O sorriso de dentes miúdos da menina iluminava o dia. O laço de fita rosa na cabeça enchia a vista de poesia. Olhar curioso, devorava tudo o que via. Sentada na cama, espremia os olhos quando sorria.
Assim que chegamos à UTI, a enfermeira veio nos pedir que entrássemos no quarto de Iza. Já tivemos muitos encontros bonitos e fomos avisados de que agora ela estava em cuidados paliativos.
Respiramos.
Abrimos a porta do quarto em que ela estava. A janela estava fechada, mas era como se o vento estivesse soprando forte, prevendo redemoinho.
Respiramos mais.
Iza estava dormindo, sua mãe ao lado. Pedimos permissão e entramos. Pressionei os lábios e eles desenharam uma meia lua com um riso de cumplicidade. Estávamos completamente nus, expostos ao risco em um momento delicadíssimo. Estávamos onde tudo começou e já perto do fim, olhando na beira do precipício, aquela mãe na ponta, de mãos dadas com sua filha.
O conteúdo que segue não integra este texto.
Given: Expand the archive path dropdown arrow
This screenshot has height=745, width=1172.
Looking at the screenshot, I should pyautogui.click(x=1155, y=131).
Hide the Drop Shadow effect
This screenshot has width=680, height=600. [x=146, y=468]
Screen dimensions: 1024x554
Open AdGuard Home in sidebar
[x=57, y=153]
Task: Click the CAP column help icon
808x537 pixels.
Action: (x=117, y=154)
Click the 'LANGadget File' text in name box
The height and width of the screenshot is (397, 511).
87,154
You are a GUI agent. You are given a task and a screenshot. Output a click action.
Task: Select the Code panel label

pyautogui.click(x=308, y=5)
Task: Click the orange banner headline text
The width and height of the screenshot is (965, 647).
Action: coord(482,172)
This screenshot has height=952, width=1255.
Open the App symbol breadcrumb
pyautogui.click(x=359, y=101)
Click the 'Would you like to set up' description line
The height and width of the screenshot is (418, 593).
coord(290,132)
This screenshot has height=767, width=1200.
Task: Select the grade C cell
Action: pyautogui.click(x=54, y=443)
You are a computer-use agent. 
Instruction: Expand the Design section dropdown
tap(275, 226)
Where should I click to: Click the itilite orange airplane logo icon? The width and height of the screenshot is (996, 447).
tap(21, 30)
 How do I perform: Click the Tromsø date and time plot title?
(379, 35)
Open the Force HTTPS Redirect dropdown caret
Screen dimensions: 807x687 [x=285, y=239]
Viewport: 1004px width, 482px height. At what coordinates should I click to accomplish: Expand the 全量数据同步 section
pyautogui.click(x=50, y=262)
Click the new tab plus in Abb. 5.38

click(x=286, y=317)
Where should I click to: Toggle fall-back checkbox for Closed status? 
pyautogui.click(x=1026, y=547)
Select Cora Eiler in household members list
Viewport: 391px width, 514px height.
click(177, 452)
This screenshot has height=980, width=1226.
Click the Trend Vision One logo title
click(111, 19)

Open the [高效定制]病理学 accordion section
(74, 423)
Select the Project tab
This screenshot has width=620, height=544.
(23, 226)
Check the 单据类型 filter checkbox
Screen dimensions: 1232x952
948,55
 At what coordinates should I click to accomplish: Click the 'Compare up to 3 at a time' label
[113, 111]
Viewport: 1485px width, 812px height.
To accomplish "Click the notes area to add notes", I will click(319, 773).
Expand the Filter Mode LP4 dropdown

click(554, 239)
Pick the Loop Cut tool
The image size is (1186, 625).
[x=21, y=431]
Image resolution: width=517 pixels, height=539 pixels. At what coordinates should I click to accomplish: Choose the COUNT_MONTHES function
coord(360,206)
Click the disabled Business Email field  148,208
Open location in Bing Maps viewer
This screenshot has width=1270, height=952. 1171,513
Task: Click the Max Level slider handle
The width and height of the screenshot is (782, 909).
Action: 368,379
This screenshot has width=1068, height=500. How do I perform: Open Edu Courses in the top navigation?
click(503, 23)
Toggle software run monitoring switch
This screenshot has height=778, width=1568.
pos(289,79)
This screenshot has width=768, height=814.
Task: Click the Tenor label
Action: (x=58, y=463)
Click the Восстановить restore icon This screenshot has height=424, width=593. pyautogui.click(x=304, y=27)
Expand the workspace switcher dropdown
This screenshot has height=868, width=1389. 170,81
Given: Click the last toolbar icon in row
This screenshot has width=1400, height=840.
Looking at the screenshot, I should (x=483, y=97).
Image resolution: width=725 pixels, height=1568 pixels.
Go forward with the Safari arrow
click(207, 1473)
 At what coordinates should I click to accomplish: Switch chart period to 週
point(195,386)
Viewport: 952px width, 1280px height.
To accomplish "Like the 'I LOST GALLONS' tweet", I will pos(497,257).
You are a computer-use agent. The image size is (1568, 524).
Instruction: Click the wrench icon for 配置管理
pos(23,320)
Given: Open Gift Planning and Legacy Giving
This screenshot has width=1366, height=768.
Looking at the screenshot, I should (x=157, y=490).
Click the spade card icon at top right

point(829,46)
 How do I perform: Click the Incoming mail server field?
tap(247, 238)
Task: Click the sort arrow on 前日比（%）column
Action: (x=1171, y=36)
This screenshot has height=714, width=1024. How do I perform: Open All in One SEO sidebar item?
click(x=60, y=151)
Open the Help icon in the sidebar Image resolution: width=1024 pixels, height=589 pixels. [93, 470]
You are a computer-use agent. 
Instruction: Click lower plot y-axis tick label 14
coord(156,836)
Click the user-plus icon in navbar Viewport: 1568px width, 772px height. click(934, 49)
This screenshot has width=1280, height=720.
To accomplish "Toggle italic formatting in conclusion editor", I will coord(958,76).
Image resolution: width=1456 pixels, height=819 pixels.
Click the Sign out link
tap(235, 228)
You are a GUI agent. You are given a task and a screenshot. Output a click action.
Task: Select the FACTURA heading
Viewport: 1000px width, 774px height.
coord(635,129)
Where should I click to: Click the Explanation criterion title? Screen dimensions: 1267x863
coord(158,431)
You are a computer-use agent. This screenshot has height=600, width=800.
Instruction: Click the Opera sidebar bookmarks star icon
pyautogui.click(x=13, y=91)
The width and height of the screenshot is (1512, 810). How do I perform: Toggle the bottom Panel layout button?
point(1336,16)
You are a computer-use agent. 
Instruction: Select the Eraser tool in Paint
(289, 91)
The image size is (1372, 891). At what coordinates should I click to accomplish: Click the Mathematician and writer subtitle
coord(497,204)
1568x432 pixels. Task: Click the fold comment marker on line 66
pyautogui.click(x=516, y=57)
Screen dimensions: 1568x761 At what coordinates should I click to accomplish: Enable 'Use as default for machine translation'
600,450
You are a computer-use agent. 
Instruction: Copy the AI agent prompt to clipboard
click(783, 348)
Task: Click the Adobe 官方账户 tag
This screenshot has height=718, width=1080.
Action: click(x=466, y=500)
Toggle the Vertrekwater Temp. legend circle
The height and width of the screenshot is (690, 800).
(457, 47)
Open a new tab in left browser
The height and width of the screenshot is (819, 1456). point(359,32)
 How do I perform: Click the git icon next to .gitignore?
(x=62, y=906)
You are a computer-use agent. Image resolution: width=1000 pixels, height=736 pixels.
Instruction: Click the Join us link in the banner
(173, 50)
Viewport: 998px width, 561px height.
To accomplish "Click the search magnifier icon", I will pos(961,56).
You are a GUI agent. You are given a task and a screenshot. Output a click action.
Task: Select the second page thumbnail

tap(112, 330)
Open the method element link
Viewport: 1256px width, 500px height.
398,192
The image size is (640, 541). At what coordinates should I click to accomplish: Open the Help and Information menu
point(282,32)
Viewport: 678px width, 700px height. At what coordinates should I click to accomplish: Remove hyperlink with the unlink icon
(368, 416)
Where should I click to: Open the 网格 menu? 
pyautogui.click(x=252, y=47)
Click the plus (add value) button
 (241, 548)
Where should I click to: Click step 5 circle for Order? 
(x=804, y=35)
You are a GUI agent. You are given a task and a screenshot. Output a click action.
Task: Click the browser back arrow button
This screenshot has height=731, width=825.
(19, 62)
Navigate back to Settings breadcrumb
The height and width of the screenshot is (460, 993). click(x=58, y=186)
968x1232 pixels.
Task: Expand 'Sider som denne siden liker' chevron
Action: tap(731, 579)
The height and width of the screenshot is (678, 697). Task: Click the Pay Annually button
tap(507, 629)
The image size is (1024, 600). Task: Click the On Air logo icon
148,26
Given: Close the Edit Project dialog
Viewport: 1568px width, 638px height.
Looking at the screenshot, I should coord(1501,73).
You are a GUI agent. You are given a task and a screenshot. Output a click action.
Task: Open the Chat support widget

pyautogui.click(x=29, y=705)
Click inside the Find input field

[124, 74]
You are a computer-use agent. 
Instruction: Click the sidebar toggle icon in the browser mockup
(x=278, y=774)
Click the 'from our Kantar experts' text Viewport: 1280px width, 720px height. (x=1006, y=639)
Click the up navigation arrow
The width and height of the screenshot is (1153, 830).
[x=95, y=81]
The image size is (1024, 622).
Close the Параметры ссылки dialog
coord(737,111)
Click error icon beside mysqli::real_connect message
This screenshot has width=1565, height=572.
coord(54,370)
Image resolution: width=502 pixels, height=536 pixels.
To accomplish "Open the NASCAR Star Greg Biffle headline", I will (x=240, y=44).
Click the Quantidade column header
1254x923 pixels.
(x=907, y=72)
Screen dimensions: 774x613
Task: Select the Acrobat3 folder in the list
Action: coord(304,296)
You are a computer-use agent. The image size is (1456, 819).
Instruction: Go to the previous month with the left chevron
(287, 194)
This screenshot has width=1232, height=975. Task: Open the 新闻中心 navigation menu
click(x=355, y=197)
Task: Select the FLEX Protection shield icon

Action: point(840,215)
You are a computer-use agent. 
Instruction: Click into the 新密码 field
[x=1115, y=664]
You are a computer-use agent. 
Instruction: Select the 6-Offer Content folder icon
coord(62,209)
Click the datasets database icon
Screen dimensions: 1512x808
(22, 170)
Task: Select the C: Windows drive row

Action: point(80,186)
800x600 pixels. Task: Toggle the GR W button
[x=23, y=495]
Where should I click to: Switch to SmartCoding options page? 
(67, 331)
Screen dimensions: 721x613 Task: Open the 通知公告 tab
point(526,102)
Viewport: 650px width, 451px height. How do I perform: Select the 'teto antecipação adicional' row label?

As palavras passeavam embaralhadas na minha cabeça. Não sabia escolhê-las. Mania delas fugirem quando a gente mais precisa. Tirei do bolso uma caixinha de música e toquei. O som soou baixinho e acordou Iza. Seu corpo muito agitado parecia querer mais oxigênio. Ela reclamou de dor. Sua mãe beijou sua cabeça, colocou as mãos e alisou sua barriga. “Vai passar.”
Nó na garganta.
Pude perceber seus olhos emoldurando um oceano, seu corpo no esforço de se manter firme, mas era evidente que seus ombros pesavam com gravidade. Quanta dor suporta um corpo de uma mãe? Nesse momento, vi crescendo em sua mãe raízes resistentes, rasgando a terra e cravando com profundidade seus pés no solo. O tronco foi se fortalecendo e seus braços-galhos davam todo conforto e segurança para a pequena. Seus olhos inundados, pesados, ameaçavam desaguar uma tempestade.
No meu coração, já chovia fininho.
Iza tinha apenas 1 ano e 7 meses. Iza tinha sua mãe, que tinha raízes. Sua mãe era árvore. Saímos do quarto. Eu estava planando. Eu não estava, só sentia, via meu filho, me via. Elas em mim. Eu. Elas. Nós. Pensei na construção dos nossos encontros ao longo da internação. Da brincadeira, do riso, da confiança… pensei na responsabilidade de testemunhar um momento tão frágil, íntimo, de total vulnerabilidade da mãe com sua filha e de nós, palhaços, com elas, onde a graça aqui é olhar o outro com respeito e compaixão.
Se colocar no lugar do outro e compreender que somos um só, apenas com experiências distintas, outras parecidas. Unidas pela mesma célula, pelo mesmo meio e com a certeza do fim. Voltei ao chão, olhei para Dr. Eu, o meu parceiro de trabalho. Demos as mãos com os olhos e voltamos ao atendimento.
Quando estávamos indo para o almoço, a enfermeira veio avisar que Iza só esperou a gente sair. Foi encantar o céu.
Ela agora não precisa mais da máquina para respirar. Ela é amiga do vento, foi se juntar a ele para soprar brisa para que as folhas da sua mãe balancem leves. Claro que já caíram muitas e vão cair mais. Mas renovar é preciso e a mãe de Iza sabe que toda criança sonha em ter uma casa na árvore. E ficou feliz por continuar sendo seu lar.
“A árvore agora rega a terra com os olhos. Sua filha voltou a ser semente.
Seus braços-galhos, abertos, sempre prontos para o abraço.
Amor de mãe não se enterra.
O oco da terra, fundura.
Uma mãe que perde o filho é reduzida a pedaços e permanece morta todos os dias da vida.
Rosto molhado escorrendo dor e saudade.
A morte come os vivos
Lágrimas são segredos.
Chorar é derramar dor,
É banhar o corpo de alma.
Desconfio que o oceano seja o choro das mães que perdem seus filhos.
Nunca entendi a morte, nunca entendi essa imensidão de água salgada. Agora eu sei.
Os pescadores são pais que lançam anzóis na esperança de resgatarem seus filhos.
A morte deixa o corpo vazio. Olhos trancados. Boca calada.
Por que a dor não escorre pelo ralo junto com o choro debaixo do chuveiro?
Porque a dor é teimosa, insistente, cava a alma desapressada.
Por que ela não murcha como as flores? Não seca como os rios.
Por que a dor não morre junto com a morte?
Tudo morre, menos a dor. Essa é tatuada na eternidade.”